Still not working with the v2.9.3-ldap tag. Any chance to fix this in the the next image build?

[nakuna]

This is a quick fix for now. Add following lines to configuration/configuration.py:

REMOTE_AUTH_ENABLED="true"
REMOTE_AUTH_BACKEND="netbox.authentication.LDAPBackend"
AUTH_USER_MODEL="auth.User"

Then

docker-compose down
docker-compose up -d

[nakuna]

This only works when I use local building right?

Follow Getting-Started and LDAP instructions
https://github.com/netbox-community/netbox-docker/wiki/Getting-Started
https://github.com/netbox-community/netbox-docker/wiki/LDAP

eg.

git clone -b release https://github.com/netbox-community/netbox-docker.git
cd netbox-docker
tee docker-compose.override.yml <<EOF

version: "3.4"
services:
  nginx:
    ports:
    - 8000:8080
  netbox:
    image: netboxcommunity/netbox:${VERSION-latest-ldap}
    environment:
      AUTH_LDAP_SERVER_URI: "ldaps://domain.com"
      AUTH_LDAP_BIND_DN: "CN=Netbox,OU=EmbeddedDevices,OU=MyCompany,DC=domain,dc=com"
      AUTH_LDAP_BIND_PASSWORD: "TopSecretPassword"
      AUTH_LDAP_USER_SEARCH_BASEDN: "OU=MyCompany,DC=domain,dc=com"
      AUTH_LDAP_GROUP_SEARCH_BASEDN: "OU=SubGroups,OU=MyCompany,DC=domain,dc=com"
      AUTH_LDAP_REQUIRE_GROUP_DN: "CN=Netbox-User,OU=SoftwareGroups,OU=SubGroups,OU=MyCompany,DC=domain,dc=com"
      AUTH_LDAP_IS_ADMIN_DN: "CN=Network Configuration Operators,CN=Builtin,DC=domain,dc=com"
      AUTH_LDAP_IS_SUPERUSER_DN: "CN=Domain Admins,CN=Users,DC=domain,dc=com"
      LDAP_IGNORE_CERT_ERRORS: "false"

EOF

export VERSION=v2.9.3-ldap
docker-compose pull netbox

tee -a configuration/configuration.py <<EOF
REMOTE_AUTH_ENABLED="true"
REMOTE_AUTH_BACKEND="netbox.authentication.LDAPBackend"
AUTH_USER_MODEL="auth.User"
EOF

docker-compose up -d

[herbetom]

I proposed to add the two needed vars in #339, that allows configuring those with docker enviroment vars. This isn't the solution i would like, but it is a "quick" fix.
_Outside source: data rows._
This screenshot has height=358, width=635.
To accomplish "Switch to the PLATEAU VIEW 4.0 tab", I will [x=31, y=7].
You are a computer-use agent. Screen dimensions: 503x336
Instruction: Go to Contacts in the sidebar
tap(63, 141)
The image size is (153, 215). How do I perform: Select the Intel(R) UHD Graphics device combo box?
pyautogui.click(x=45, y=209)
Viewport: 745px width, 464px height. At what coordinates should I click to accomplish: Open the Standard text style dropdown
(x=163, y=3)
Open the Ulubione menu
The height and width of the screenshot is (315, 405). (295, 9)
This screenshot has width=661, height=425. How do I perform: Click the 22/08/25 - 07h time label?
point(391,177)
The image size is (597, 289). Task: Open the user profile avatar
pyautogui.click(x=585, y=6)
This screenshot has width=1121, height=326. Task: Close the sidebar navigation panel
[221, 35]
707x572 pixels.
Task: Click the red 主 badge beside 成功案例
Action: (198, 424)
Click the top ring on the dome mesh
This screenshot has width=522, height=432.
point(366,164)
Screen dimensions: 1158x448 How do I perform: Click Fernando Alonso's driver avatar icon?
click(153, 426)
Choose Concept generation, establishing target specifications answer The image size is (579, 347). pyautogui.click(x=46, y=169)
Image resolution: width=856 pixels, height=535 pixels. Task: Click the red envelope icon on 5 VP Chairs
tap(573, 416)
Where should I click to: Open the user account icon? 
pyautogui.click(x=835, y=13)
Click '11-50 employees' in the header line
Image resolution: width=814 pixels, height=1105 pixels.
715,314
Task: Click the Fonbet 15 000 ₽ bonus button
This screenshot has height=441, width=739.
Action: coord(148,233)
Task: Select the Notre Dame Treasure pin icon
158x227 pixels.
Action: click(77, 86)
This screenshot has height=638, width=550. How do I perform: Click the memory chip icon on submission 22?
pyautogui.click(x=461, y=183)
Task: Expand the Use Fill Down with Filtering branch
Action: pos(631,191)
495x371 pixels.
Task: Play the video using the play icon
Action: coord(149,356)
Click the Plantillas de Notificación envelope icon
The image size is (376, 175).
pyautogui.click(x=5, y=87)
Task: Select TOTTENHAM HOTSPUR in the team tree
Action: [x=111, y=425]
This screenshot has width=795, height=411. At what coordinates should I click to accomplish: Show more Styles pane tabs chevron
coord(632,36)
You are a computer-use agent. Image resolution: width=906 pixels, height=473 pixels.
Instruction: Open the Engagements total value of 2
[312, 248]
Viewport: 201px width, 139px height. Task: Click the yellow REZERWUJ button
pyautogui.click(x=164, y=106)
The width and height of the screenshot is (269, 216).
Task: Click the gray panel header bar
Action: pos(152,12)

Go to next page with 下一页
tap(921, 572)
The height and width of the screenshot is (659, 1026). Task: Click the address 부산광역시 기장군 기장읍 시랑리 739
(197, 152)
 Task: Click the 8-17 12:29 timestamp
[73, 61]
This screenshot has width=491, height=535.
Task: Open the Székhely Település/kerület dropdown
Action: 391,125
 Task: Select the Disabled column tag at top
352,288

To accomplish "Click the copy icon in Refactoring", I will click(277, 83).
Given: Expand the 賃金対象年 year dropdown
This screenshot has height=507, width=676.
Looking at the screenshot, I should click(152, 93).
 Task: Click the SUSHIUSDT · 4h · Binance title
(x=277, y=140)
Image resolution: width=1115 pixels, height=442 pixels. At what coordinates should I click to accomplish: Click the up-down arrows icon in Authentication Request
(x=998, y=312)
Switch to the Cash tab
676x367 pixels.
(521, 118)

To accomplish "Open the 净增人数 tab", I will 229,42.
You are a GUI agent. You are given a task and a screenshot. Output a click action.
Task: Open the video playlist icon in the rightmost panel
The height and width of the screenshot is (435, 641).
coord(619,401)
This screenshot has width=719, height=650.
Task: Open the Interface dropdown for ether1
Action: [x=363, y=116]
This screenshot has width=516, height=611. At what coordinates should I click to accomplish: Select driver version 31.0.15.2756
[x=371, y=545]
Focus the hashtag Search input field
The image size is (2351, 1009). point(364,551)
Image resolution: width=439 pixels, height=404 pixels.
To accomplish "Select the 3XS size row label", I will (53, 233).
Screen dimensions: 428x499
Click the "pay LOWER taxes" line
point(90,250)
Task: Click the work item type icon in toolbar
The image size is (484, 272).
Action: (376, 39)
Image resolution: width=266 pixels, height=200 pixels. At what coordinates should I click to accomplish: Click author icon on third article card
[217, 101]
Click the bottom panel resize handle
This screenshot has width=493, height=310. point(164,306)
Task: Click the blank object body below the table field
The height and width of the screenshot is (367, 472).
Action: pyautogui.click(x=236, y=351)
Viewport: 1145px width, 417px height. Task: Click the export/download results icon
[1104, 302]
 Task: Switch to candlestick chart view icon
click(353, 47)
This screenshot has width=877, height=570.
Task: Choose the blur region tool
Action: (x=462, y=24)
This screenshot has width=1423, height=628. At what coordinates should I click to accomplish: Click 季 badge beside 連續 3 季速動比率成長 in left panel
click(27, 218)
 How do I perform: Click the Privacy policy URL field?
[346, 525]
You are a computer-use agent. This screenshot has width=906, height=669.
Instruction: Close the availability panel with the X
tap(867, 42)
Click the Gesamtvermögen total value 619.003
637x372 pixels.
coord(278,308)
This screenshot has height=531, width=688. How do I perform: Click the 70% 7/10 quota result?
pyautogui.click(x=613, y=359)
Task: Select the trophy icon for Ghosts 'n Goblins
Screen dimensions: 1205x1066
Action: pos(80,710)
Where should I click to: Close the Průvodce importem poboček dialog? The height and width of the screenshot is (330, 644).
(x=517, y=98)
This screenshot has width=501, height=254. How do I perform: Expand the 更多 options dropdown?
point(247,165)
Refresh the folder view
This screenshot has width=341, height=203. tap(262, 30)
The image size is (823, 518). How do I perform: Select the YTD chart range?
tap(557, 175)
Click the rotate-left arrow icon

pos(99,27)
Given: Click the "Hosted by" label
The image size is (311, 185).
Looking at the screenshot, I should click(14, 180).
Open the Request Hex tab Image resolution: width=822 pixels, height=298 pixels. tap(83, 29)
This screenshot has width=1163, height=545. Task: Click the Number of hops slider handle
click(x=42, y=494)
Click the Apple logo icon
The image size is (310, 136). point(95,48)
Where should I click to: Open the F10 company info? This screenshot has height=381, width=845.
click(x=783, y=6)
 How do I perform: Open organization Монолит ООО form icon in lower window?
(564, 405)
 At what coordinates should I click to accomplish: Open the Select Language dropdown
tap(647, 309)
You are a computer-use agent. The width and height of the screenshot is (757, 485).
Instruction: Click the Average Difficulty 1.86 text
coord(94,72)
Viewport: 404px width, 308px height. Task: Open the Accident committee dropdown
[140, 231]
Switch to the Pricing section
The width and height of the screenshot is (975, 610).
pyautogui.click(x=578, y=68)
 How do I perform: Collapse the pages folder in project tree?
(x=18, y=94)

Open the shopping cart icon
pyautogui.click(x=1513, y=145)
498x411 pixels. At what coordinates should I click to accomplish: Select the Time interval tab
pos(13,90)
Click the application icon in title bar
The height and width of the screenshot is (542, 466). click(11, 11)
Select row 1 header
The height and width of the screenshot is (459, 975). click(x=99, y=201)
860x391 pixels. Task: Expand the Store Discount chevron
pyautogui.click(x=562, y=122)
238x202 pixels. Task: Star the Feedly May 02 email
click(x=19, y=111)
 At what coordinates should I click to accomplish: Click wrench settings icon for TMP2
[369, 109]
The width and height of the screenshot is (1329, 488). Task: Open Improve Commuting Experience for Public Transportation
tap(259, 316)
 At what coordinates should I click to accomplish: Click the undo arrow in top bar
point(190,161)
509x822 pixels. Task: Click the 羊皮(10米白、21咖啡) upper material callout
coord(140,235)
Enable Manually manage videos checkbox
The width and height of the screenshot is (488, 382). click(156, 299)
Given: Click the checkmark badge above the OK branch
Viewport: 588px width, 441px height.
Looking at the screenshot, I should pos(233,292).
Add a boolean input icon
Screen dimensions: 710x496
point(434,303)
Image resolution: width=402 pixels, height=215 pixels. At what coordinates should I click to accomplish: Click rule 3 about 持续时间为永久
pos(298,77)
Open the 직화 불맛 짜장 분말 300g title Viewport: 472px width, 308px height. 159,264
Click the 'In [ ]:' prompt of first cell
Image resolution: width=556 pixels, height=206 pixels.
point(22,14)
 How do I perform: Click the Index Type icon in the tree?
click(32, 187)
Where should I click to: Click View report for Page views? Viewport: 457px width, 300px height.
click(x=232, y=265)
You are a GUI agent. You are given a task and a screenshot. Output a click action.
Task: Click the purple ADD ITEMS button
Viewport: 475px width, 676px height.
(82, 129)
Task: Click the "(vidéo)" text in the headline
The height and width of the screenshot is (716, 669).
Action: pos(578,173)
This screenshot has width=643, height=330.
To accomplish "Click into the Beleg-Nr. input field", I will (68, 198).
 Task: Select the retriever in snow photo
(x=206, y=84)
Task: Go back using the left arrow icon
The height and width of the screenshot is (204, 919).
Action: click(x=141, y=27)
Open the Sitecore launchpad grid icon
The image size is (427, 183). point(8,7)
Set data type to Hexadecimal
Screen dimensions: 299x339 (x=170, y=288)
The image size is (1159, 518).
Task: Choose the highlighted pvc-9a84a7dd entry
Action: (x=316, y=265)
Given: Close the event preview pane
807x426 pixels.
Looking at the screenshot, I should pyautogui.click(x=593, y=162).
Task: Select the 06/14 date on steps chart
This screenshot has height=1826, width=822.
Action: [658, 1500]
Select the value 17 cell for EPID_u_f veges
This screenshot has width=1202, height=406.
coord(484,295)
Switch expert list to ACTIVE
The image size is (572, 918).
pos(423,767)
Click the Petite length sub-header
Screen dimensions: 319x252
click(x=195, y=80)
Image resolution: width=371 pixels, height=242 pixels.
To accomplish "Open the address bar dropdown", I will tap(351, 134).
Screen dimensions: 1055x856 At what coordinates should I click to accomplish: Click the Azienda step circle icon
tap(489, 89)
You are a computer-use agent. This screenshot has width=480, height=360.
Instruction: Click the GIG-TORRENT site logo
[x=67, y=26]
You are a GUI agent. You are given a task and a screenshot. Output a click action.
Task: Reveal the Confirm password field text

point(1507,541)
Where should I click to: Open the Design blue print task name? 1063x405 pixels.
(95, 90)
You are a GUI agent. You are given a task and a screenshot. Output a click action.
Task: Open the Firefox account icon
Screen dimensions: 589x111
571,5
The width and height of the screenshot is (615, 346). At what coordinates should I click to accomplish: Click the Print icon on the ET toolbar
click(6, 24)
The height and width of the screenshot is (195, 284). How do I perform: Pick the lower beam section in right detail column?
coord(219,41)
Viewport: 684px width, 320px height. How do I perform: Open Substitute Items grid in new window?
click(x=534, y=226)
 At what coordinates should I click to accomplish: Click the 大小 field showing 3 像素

I personally would prefer that the netbox-ldap images are built with the needed defaults. But that would require a bit more digging how this could be done.

[mscbpi]

I confirm LDAP does not work in 2.9.4 image. Need to modify configuration.py.

[herbetom]

#310 got merged into the develop branch a few days ago. When the changes reache the release branch (currently not yet the case) it is possible to fill the necessary options for LDAP via environment variables. This makes manual editing of the configuration.py unnecessary.

The big question now is when the next release will be available.

[cimnine]

Netbox Docker 0.26.0 was just released which addresses this issue.